EXERCISE REQUIREMENTS: Down to the last line, set the entries down again exactly.

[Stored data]
────────────────────

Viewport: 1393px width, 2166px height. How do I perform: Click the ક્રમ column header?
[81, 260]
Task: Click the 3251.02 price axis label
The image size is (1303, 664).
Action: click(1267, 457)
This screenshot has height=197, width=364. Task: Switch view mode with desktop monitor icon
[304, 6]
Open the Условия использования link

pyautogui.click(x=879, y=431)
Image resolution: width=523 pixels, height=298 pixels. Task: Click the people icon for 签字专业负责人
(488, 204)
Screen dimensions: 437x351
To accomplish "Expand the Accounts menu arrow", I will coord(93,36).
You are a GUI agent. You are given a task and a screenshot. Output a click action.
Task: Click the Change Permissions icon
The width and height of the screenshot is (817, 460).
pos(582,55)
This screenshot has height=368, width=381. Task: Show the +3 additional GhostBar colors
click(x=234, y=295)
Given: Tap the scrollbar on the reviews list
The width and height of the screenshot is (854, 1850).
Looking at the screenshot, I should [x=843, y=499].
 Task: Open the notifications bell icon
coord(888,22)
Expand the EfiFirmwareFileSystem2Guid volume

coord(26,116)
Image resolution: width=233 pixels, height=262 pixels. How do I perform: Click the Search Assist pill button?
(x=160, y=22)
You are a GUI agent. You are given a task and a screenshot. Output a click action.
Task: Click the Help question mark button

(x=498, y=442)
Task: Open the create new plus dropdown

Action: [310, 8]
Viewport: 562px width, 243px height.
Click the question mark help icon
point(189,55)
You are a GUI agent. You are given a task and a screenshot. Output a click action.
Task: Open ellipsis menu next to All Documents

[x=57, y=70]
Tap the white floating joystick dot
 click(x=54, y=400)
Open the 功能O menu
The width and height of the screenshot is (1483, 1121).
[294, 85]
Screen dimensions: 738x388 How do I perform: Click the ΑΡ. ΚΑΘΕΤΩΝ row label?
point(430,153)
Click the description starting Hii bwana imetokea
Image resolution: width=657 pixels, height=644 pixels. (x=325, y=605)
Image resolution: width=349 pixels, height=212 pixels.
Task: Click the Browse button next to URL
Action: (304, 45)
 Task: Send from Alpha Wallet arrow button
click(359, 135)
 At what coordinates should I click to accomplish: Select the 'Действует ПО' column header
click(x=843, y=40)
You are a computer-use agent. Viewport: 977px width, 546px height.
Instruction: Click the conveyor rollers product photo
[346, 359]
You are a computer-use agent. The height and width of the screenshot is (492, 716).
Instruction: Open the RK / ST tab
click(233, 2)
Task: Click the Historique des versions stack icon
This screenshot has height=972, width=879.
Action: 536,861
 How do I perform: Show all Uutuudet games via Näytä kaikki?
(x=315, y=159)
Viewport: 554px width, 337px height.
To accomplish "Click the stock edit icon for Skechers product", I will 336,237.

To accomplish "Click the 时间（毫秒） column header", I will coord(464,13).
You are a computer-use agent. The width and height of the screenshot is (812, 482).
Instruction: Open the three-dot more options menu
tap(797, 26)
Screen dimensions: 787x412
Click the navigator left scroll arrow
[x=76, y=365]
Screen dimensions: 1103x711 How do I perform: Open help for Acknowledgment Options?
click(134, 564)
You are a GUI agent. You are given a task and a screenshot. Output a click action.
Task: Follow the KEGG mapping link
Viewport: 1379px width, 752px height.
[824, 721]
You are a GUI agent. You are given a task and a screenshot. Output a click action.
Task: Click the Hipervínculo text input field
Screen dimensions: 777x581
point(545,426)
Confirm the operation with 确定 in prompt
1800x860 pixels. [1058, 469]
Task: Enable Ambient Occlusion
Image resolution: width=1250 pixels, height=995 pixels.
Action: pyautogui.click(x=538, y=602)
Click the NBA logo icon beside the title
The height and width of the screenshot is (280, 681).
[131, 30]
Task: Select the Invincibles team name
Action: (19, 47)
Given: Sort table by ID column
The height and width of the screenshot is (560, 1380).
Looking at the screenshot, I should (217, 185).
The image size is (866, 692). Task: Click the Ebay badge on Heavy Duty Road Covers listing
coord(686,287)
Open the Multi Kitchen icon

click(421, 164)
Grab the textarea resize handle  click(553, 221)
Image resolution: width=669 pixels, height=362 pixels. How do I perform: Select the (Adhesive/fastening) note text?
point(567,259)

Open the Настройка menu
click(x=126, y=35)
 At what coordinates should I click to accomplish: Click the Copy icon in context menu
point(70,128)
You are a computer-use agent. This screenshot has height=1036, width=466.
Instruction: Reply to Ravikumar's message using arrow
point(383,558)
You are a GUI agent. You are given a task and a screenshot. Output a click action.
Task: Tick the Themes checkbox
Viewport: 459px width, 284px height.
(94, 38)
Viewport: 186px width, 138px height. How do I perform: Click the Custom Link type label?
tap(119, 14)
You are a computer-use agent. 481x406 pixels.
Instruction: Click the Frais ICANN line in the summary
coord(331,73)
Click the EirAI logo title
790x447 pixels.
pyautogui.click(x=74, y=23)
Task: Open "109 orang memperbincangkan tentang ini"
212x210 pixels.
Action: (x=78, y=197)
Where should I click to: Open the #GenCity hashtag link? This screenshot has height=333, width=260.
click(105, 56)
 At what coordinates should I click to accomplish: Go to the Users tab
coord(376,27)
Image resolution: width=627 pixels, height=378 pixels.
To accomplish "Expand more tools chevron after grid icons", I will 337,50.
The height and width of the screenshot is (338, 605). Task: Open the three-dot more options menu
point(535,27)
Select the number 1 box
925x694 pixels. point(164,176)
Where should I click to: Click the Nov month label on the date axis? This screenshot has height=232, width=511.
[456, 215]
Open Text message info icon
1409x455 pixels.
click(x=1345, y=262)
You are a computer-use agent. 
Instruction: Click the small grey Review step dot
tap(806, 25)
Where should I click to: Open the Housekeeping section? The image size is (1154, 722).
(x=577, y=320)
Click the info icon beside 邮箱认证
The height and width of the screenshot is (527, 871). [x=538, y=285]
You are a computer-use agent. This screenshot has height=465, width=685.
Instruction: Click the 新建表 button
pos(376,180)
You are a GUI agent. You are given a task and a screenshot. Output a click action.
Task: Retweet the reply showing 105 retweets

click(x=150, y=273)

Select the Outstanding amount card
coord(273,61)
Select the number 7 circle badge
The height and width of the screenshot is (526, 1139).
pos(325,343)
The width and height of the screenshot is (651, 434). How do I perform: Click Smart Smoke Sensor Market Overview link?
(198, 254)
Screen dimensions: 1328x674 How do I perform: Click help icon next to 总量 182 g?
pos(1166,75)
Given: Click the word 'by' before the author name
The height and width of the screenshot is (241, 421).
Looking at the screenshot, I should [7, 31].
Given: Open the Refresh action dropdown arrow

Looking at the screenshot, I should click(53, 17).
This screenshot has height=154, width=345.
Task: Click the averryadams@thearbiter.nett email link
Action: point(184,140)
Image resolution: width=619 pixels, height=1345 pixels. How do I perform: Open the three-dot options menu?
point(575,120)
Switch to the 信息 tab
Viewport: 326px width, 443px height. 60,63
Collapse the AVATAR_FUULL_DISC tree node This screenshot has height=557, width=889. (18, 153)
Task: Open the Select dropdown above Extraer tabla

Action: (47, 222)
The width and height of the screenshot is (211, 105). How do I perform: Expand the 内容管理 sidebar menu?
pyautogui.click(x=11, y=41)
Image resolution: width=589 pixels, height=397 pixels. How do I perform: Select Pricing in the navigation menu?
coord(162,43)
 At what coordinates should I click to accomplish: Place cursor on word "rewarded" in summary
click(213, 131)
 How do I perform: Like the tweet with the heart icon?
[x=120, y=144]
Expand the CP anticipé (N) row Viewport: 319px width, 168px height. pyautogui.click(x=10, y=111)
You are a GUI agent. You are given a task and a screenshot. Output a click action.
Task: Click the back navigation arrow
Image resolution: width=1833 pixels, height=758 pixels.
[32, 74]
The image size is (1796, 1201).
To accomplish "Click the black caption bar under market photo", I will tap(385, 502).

────────────────────

RESULT OF THIS EXERCISE:
Viewport: 1393px width, 2166px height. How do I perform: Click the ક્રમ column header?
[81, 260]
Task: Click the 3251.02 price axis label
The image size is (1303, 664).
Action: click(1267, 457)
This screenshot has height=197, width=364. Task: Switch view mode with desktop monitor icon
[304, 6]
Open the Условия использования link

pyautogui.click(x=879, y=431)
Image resolution: width=523 pixels, height=298 pixels. Task: Click the people icon for 签字专业负责人
(488, 204)
Screen dimensions: 437x351
To accomplish "Expand the Accounts menu arrow", I will coord(93,36).
You are a GUI agent. You are given a task and a screenshot. Output a click action.
Task: Click the Change Permissions icon
The width and height of the screenshot is (817, 460).
pos(582,55)
This screenshot has height=368, width=381. Task: Show the +3 additional GhostBar colors
click(x=234, y=295)
Given: Tap the scrollbar on the reviews list
The width and height of the screenshot is (854, 1850).
Looking at the screenshot, I should [x=843, y=499].
 Task: Open the notifications bell icon
coord(888,22)
Expand the EfiFirmwareFileSystem2Guid volume

coord(26,116)
Image resolution: width=233 pixels, height=262 pixels. How do I perform: Click the Search Assist pill button?
(x=160, y=22)
You are a GUI agent. You are given a task and a screenshot. Output a click action.
Task: Click the Help question mark button

(x=498, y=442)
Task: Open the create new plus dropdown

Action: [310, 8]
Viewport: 562px width, 243px height.
Click the question mark help icon
point(189,55)
You are a GUI agent. You are given a task and a screenshot. Output a click action.
Task: Open ellipsis menu next to All Documents

[x=57, y=70]
Tap the white floating joystick dot
 click(x=54, y=400)
Open the 功能O menu
The width and height of the screenshot is (1483, 1121).
[294, 85]
Screen dimensions: 738x388 How do I perform: Click the ΑΡ. ΚΑΘΕΤΩΝ row label?
point(430,153)
Click the description starting Hii bwana imetokea
Image resolution: width=657 pixels, height=644 pixels. (x=325, y=605)
Image resolution: width=349 pixels, height=212 pixels.
Task: Click the Browse button next to URL
Action: (304, 45)
 Task: Send from Alpha Wallet arrow button
click(359, 135)
 At what coordinates should I click to accomplish: Select the 'Действует ПО' column header
click(x=843, y=40)
You are a computer-use agent. Viewport: 977px width, 546px height.
Instruction: Click the conveyor rollers product photo
[346, 359]
You are a computer-use agent. The height and width of the screenshot is (492, 716).
Instruction: Open the RK / ST tab
click(233, 2)
Task: Click the Historique des versions stack icon
This screenshot has height=972, width=879.
Action: 536,861
 How do I perform: Show all Uutuudet games via Näytä kaikki?
(x=315, y=159)
Viewport: 554px width, 337px height.
To accomplish "Click the stock edit icon for Skechers product", I will 336,237.

To accomplish "Click the 时间（毫秒） column header", I will coord(464,13).
You are a computer-use agent. The width and height of the screenshot is (812, 482).
Instruction: Open the three-dot more options menu
tap(797, 26)
Screen dimensions: 787x412
Click the navigator left scroll arrow
[x=76, y=365]
Screen dimensions: 1103x711 How do I perform: Open help for Acknowledgment Options?
click(134, 564)
You are a GUI agent. You are given a task and a screenshot. Output a click action.
Task: Follow the KEGG mapping link
Viewport: 1379px width, 752px height.
[824, 721]
You are a GUI agent. You are given a task and a screenshot. Output a click action.
Task: Click the Hipervínculo text input field
Screen dimensions: 777x581
point(545,426)
Confirm the operation with 确定 in prompt
1800x860 pixels. [1058, 469]
Task: Enable Ambient Occlusion
Image resolution: width=1250 pixels, height=995 pixels.
Action: pyautogui.click(x=538, y=602)
Click the NBA logo icon beside the title
The height and width of the screenshot is (280, 681).
[131, 30]
Task: Select the Invincibles team name
Action: (19, 47)
Given: Sort table by ID column
The height and width of the screenshot is (560, 1380).
Looking at the screenshot, I should (217, 185).
The image size is (866, 692). Task: Click the Ebay badge on Heavy Duty Road Covers listing
coord(686,287)
Open the Multi Kitchen icon

click(421, 164)
Grab the textarea resize handle  click(553, 221)
Image resolution: width=669 pixels, height=362 pixels. How do I perform: Select the (Adhesive/fastening) note text?
point(567,259)

Open the Настройка menu
click(x=126, y=35)
 At what coordinates should I click to accomplish: Click the Copy icon in context menu
point(70,128)
You are a computer-use agent. This screenshot has height=1036, width=466.
Instruction: Reply to Ravikumar's message using arrow
point(383,558)
You are a GUI agent. You are given a task and a screenshot. Output a click action.
Task: Tick the Themes checkbox
Viewport: 459px width, 284px height.
(94, 38)
Viewport: 186px width, 138px height. How do I perform: Click the Custom Link type label?
tap(119, 14)
You are a computer-use agent. 481x406 pixels.
Instruction: Click the Frais ICANN line in the summary
coord(331,73)
Click the EirAI logo title
790x447 pixels.
pyautogui.click(x=74, y=23)
Task: Open "109 orang memperbincangkan tentang ini"
212x210 pixels.
Action: (x=78, y=197)
Where should I click to: Open the #GenCity hashtag link? This screenshot has height=333, width=260.
click(105, 56)
 At what coordinates should I click to accomplish: Go to the Users tab
coord(376,27)
Image resolution: width=627 pixels, height=378 pixels.
To accomplish "Expand more tools chevron after grid icons", I will 337,50.
The height and width of the screenshot is (338, 605). Task: Open the three-dot more options menu
point(535,27)
Select the number 1 box
925x694 pixels. point(164,176)
Where should I click to: Click the Nov month label on the date axis? This screenshot has height=232, width=511.
[456, 215]
Open Text message info icon
1409x455 pixels.
click(x=1345, y=262)
You are a computer-use agent. 
Instruction: Click the small grey Review step dot
tap(806, 25)
Where should I click to: Open the Housekeeping section? The image size is (1154, 722).
(x=577, y=320)
Click the info icon beside 邮箱认证
The height and width of the screenshot is (527, 871). [x=538, y=285]
You are a computer-use agent. This screenshot has height=465, width=685.
Instruction: Click the 新建表 button
pos(376,180)
You are a GUI agent. You are given a task and a screenshot. Output a click action.
Task: Retweet the reply showing 105 retweets

click(x=150, y=273)

Select the Outstanding amount card
coord(273,61)
Select the number 7 circle badge
The height and width of the screenshot is (526, 1139).
pos(325,343)
The width and height of the screenshot is (651, 434). How do I perform: Click Smart Smoke Sensor Market Overview link?
(198, 254)
Screen dimensions: 1328x674 How do I perform: Click help icon next to 总量 182 g?
pos(1166,75)
Given: Click the word 'by' before the author name
The height and width of the screenshot is (241, 421).
Looking at the screenshot, I should [7, 31].
Given: Open the Refresh action dropdown arrow

Looking at the screenshot, I should click(53, 17).
This screenshot has height=154, width=345.
Task: Click the averryadams@thearbiter.nett email link
Action: point(184,140)
Image resolution: width=619 pixels, height=1345 pixels. How do I perform: Open the three-dot options menu?
point(575,120)
Switch to the 信息 tab
Viewport: 326px width, 443px height. 60,63
Collapse the AVATAR_FUULL_DISC tree node This screenshot has height=557, width=889. (18, 153)
Task: Open the Select dropdown above Extraer tabla

Action: (47, 222)
The width and height of the screenshot is (211, 105). How do I perform: Expand the 内容管理 sidebar menu?
pyautogui.click(x=11, y=41)
Image resolution: width=589 pixels, height=397 pixels. How do I perform: Select Pricing in the navigation menu?
coord(162,43)
 At what coordinates should I click to accomplish: Place cursor on word "rewarded" in summary
click(213, 131)
 How do I perform: Like the tweet with the heart icon?
[x=120, y=144]
Expand the CP anticipé (N) row Viewport: 319px width, 168px height. pyautogui.click(x=10, y=111)
You are a GUI agent. You are given a task and a screenshot. Output a click action.
Task: Click the back navigation arrow
Image resolution: width=1833 pixels, height=758 pixels.
[32, 74]
The image size is (1796, 1201).
To accomplish "Click the black caption bar under market photo", I will tap(385, 502).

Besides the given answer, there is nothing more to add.